The office furniture industry is mature and intensely competitive, with MillerKnoll battling for market share against established rivals like Steelcase and HNI, as well as smaller, nimble competitors. In a shrinking or slow-growing market, this competition often leads to aggressive pricing, which can erode profit margins across the board. The company's strategy to diversify into high-end residential furniture and other adjacent markets is a logical response, but it brings its own set of challenges. These markets are also highly competitive, and successfully integrating the Knoll brands to capture new customers requires flawless execution, which is difficult to achieve in a tough economic environment.

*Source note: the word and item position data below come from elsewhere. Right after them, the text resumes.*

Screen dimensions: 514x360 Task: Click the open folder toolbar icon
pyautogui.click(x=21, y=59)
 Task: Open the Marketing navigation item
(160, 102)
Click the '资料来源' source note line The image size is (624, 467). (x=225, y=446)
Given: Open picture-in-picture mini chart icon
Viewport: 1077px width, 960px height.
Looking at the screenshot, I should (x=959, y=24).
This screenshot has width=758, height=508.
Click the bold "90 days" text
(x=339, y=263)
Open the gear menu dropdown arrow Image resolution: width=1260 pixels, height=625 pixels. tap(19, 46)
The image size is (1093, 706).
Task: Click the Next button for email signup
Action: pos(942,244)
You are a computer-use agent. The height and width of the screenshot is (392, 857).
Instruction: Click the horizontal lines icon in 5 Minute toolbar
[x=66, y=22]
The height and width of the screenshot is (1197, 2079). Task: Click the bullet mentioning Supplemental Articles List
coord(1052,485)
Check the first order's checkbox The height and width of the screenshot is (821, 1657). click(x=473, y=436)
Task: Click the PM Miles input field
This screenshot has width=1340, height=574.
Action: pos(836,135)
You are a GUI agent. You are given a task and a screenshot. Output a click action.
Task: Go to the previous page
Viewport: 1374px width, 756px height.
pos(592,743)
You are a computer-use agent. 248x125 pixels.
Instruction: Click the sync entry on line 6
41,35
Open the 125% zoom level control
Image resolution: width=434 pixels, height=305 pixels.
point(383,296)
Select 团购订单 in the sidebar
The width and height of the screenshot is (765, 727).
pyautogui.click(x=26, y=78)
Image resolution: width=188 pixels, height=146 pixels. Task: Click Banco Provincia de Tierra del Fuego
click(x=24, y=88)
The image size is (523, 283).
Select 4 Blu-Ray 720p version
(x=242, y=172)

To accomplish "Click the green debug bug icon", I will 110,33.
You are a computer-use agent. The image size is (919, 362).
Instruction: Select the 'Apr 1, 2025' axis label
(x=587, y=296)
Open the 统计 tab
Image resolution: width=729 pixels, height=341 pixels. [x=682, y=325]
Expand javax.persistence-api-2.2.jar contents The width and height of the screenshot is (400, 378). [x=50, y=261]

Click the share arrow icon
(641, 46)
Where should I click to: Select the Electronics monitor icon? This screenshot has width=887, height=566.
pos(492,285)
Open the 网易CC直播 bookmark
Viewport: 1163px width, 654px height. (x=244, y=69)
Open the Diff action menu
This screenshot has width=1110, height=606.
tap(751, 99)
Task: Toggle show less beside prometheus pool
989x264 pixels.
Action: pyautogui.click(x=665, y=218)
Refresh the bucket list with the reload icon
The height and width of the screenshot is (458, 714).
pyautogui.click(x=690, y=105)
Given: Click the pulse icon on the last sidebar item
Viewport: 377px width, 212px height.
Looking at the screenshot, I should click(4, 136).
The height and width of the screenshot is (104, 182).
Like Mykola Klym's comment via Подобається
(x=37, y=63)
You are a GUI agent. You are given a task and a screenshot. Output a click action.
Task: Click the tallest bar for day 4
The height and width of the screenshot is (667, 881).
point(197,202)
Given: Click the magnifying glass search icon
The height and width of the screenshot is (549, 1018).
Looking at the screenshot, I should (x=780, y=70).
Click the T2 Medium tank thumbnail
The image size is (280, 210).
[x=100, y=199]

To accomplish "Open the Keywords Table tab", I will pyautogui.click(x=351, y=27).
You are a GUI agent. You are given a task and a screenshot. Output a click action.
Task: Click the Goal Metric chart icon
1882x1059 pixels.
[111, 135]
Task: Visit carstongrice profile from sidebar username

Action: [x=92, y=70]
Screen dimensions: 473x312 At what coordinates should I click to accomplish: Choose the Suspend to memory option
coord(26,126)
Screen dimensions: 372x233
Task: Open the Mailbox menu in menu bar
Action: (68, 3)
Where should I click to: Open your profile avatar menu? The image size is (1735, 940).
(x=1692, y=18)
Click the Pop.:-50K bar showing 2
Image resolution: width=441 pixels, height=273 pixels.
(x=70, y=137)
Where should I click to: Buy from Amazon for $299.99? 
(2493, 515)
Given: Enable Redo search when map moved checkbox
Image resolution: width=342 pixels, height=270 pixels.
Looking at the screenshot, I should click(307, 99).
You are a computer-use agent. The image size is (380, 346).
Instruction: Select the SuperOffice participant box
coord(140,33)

A key company-specific vulnerability is its balance sheet. The 2021 acquisition of Knoll was largely debt-financed, leaving MillerKnoll with a significant debt burden of over $1 billion. This high leverage is a major risk, as it increases interest expense, which eats into profits and reduces the cash available for investing in the business or weathering a prolonged downturn. The company's decision to cut its dividend in 2023 was a clear signal of financial strain and the need to preserve cash for debt service. Going forward, this high debt level limits the company's financial flexibility and leaves it more exposed to financial distress if its earnings continue to decline.